Because of displacement, Rosenboim’s characters develop a global palate. In 1882 a young Israeli man working in Istanbul “bought special ingredients that could not be found in Jerusalem: red wine from Smyrna ... strong-flavoured Italian caciocavollo cheese, tins of salted bonito and mackerel”. The book’s recipes reflect her family’s migration; there is gefilte fish, resonant of eastern Europe; a central Asian khalti-sevo of rice and dried fruit wrapped in linen and steamed overnight.
Rosenboim was trained at Paris’s Cordon Bleu and founded the Migrants’ Supper Club in London. She is also a professor of history at the University of Bologna. Thus, her book has a diffident, academic curiosity about her family during turbulent times. But if one is a descendant of a peripatetic diaspora, ancestral records can be scant. “Only a few letters, memoirs, and diaries survived,” she writes. “Without documents, their thoughts and opinions seemed unreachable.”
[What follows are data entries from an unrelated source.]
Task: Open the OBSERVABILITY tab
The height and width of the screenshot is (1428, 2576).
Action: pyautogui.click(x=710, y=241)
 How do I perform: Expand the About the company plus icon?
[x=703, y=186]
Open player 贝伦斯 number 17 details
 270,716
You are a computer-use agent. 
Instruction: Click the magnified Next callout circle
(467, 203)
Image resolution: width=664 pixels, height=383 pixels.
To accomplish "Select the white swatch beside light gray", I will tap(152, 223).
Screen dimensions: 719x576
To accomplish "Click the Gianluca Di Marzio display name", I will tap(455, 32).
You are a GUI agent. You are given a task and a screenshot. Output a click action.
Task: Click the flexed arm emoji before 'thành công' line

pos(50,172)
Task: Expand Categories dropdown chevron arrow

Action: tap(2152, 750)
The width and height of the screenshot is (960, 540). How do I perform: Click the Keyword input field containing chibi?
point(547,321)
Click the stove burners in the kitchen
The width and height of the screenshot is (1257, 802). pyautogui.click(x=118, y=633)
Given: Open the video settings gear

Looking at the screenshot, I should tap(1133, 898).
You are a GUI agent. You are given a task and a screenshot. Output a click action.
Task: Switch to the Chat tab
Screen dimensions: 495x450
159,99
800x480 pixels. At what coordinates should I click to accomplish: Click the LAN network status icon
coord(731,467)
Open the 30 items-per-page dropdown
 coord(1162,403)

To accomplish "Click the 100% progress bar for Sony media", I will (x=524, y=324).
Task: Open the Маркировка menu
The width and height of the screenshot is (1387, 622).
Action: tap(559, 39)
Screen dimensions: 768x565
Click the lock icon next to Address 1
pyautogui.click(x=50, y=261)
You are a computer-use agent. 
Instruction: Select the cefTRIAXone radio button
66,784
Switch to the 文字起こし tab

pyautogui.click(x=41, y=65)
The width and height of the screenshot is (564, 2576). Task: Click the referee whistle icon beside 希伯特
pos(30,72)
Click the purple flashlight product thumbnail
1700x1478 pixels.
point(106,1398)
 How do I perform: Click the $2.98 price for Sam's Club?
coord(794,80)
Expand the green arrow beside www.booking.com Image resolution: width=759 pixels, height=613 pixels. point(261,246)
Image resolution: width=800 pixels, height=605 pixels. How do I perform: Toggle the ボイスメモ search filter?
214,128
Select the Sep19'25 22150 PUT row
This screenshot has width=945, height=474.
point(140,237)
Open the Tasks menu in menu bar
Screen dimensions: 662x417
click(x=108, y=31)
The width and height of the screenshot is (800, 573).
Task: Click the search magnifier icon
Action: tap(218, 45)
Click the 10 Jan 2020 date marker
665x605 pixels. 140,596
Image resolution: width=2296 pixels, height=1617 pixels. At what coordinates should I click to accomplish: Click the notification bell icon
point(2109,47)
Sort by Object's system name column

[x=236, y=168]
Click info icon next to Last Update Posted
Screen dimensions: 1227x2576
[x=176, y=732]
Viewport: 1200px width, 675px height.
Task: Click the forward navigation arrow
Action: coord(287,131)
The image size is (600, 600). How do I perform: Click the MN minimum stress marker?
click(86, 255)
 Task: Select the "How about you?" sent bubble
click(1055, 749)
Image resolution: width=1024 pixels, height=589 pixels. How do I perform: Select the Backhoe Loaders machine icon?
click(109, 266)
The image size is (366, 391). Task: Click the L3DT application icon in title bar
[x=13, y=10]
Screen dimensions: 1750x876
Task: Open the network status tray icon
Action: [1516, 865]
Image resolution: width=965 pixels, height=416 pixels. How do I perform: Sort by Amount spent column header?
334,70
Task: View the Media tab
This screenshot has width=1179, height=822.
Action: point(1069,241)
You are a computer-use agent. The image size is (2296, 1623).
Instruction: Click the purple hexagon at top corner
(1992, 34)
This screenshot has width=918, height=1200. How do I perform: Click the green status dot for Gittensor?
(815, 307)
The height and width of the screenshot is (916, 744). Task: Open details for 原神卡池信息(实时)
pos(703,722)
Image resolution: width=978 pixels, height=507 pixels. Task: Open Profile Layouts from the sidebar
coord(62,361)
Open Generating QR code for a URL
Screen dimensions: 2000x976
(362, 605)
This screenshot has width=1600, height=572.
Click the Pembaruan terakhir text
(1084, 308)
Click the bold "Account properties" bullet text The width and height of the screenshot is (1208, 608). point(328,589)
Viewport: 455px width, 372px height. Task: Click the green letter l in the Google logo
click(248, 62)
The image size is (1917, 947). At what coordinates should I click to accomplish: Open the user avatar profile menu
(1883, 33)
Rosenboim begins with two memoirs of her great-grandfather and his father that she translates from Hebrew, and she uses research to give her story richer scope. With the help of the dissident poet Alexander Čaks, she evokes the short-lived joy of interwar Riga, where her grandmother Taube grew up. “Čaks’ verse,” she writes, “captures the spirit of Riga’s urban landscape of lifts and high-rises, cinemas and music halls, taverns and bars, trams and shops, workers and capitalists.” Čaks’ poetry swims with food: “a butter-yellow moon and dark bread night, summer radish and plums.” Such sensuality contrasts the devastation to follow.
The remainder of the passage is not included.